- [Task material]

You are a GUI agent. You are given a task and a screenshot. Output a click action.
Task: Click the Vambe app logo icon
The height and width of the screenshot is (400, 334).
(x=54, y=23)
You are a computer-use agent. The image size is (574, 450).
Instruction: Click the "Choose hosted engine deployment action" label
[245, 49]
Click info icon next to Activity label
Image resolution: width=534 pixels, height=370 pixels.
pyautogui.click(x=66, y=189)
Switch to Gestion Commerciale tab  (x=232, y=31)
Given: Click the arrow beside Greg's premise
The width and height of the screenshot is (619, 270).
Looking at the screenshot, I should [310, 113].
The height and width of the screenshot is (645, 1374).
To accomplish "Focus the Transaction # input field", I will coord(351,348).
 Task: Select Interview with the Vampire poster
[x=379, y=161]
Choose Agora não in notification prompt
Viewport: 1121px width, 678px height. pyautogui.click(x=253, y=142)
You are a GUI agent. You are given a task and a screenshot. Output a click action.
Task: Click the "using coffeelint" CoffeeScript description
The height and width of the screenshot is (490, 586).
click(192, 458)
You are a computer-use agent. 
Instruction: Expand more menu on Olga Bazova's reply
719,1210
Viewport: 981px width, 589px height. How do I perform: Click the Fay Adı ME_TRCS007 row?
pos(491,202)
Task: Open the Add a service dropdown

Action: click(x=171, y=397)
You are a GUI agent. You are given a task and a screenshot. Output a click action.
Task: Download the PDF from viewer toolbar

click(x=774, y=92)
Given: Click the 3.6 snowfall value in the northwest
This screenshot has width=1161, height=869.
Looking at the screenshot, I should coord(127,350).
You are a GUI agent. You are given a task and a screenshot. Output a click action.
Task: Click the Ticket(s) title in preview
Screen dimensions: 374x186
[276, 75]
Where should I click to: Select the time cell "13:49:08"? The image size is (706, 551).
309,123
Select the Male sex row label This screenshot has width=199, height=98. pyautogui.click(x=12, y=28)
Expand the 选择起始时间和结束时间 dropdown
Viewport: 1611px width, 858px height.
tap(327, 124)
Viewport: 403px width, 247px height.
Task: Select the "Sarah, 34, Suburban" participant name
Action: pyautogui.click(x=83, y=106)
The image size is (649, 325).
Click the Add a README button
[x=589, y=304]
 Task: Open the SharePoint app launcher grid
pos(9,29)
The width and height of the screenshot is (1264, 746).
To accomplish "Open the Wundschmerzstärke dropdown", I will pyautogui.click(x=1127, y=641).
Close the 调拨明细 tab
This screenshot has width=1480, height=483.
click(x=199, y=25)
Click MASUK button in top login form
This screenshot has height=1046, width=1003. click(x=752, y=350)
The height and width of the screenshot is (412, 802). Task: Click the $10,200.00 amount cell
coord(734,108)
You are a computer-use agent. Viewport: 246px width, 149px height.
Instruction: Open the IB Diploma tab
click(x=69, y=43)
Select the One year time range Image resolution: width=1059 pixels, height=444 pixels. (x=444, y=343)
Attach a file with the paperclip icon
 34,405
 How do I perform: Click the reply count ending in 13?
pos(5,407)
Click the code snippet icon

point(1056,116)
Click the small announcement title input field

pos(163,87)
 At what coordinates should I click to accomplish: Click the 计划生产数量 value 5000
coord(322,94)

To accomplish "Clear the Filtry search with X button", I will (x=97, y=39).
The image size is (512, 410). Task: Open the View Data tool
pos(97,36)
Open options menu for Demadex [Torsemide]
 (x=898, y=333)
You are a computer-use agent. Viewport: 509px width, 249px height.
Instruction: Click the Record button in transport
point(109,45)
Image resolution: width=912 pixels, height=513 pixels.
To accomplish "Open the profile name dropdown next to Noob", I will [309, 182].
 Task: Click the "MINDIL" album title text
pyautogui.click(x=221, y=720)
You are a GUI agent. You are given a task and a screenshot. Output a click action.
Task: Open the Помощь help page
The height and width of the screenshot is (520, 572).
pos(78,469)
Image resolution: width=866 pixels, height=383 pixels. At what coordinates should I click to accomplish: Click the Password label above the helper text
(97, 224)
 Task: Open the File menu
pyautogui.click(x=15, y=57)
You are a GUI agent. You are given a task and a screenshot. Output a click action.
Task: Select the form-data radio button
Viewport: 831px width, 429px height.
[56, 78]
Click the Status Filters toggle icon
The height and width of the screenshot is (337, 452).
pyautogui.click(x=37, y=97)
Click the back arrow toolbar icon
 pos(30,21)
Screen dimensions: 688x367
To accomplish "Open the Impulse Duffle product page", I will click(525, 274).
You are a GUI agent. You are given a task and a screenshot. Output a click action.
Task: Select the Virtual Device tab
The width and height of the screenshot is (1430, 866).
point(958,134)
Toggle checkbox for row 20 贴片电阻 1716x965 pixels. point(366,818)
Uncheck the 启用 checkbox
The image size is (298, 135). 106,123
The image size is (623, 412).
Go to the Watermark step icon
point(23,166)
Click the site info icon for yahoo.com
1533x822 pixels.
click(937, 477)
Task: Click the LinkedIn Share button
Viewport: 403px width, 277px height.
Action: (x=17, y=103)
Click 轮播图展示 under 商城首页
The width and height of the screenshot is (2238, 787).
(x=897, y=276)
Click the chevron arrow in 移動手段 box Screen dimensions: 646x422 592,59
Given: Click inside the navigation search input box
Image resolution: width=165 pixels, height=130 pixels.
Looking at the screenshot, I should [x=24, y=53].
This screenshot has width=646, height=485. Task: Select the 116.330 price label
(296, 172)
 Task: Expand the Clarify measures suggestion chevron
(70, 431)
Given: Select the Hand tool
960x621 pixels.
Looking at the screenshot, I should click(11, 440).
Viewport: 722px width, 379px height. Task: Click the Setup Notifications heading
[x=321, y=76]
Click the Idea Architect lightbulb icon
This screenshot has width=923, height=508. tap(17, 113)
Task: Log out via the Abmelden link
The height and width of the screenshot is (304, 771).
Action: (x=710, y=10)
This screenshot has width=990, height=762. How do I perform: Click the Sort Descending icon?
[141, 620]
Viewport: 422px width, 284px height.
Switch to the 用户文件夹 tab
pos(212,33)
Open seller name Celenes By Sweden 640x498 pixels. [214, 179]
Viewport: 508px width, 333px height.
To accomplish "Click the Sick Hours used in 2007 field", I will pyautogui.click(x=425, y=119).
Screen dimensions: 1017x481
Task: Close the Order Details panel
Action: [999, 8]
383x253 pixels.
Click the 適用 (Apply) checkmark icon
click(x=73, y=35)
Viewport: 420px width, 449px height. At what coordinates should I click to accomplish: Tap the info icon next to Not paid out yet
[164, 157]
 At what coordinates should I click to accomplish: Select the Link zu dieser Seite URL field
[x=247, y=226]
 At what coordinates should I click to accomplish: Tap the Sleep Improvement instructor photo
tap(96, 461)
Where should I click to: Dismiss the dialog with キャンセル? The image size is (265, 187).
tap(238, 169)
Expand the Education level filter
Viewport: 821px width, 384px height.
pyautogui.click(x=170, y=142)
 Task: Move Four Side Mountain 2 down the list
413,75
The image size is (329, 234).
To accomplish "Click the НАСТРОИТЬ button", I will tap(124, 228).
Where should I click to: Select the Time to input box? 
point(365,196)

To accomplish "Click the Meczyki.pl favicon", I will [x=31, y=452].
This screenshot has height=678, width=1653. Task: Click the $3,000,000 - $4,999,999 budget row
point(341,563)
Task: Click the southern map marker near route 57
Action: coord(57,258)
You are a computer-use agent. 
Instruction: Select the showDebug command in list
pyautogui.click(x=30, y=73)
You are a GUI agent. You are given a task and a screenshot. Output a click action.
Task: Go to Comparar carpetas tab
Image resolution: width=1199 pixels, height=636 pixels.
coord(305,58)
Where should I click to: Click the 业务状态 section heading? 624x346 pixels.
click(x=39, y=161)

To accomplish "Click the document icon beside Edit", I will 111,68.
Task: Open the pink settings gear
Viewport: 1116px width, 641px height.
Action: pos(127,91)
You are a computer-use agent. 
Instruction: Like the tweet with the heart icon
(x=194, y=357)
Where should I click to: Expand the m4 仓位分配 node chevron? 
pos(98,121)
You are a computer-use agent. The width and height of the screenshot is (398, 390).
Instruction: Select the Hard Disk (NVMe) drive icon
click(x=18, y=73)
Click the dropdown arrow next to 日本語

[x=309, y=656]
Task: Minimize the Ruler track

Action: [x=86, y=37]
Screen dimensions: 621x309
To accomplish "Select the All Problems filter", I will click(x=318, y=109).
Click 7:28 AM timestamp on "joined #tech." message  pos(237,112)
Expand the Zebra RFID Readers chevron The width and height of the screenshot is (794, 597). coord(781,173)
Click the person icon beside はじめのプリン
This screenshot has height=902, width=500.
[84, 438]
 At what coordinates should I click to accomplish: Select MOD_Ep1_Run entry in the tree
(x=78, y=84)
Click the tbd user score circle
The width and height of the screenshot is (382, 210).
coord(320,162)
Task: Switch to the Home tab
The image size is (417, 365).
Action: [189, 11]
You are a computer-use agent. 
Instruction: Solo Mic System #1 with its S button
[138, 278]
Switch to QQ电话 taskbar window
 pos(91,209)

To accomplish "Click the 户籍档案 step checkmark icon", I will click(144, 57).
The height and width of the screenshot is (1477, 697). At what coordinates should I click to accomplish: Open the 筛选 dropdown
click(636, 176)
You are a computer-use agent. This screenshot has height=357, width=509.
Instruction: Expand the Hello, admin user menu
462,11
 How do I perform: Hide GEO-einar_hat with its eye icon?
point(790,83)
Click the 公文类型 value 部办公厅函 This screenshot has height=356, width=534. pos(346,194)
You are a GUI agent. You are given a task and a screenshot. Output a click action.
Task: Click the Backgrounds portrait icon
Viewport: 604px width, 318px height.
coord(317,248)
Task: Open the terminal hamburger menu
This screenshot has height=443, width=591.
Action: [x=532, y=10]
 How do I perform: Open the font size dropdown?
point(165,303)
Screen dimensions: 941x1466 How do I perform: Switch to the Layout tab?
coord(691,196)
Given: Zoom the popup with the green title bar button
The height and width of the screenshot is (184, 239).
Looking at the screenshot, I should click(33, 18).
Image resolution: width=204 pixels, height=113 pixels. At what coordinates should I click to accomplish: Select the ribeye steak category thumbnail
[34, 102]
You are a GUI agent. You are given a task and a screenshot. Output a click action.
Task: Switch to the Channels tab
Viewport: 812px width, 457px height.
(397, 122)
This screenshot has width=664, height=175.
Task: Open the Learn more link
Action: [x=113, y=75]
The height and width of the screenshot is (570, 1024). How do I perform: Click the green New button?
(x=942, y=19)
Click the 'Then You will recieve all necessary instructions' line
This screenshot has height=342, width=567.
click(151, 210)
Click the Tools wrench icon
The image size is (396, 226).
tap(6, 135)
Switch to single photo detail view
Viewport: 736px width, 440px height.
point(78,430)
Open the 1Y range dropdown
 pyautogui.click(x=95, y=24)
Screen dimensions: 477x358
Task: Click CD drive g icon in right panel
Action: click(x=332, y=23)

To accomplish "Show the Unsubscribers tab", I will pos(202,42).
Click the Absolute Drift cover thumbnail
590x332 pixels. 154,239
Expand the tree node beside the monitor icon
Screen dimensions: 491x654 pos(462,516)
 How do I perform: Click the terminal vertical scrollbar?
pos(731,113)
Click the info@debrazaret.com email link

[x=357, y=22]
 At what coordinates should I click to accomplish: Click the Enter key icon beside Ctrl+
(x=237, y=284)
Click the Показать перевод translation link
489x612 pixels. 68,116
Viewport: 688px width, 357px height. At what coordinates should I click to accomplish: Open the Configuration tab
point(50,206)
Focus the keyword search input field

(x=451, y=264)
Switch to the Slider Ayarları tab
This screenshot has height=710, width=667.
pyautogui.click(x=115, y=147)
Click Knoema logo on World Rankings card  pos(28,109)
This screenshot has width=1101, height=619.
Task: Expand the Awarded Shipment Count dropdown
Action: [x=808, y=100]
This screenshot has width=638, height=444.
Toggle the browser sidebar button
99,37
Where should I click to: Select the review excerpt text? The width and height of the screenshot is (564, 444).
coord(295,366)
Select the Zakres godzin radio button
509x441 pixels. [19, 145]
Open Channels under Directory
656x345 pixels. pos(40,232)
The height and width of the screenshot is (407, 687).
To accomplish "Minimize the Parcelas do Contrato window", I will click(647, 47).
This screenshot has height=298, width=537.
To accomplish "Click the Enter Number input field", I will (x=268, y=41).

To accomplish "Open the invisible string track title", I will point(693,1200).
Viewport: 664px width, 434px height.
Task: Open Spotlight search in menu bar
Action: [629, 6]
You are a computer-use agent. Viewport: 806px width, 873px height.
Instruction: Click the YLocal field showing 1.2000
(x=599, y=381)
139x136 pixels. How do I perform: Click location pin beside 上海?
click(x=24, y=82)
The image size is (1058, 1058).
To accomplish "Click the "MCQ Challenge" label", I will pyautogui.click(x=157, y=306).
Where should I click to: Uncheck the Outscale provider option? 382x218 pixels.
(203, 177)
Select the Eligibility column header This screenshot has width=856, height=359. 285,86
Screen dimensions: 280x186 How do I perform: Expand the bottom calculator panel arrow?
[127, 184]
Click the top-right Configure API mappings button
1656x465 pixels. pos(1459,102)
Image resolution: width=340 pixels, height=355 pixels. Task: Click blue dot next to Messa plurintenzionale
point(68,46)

- [How to complete this task]
Transcribe the opening lines of the listing exactly, please. Stop after the line that contains "You are a computer-use agent. The image".

- [Written response]
You are a GUI agent. You are given a task and a screenshot. Output a click action.
Task: Click the Vambe app logo icon
The height and width of the screenshot is (400, 334).
(x=54, y=23)
You are a computer-use agent. The image size is (574, 450).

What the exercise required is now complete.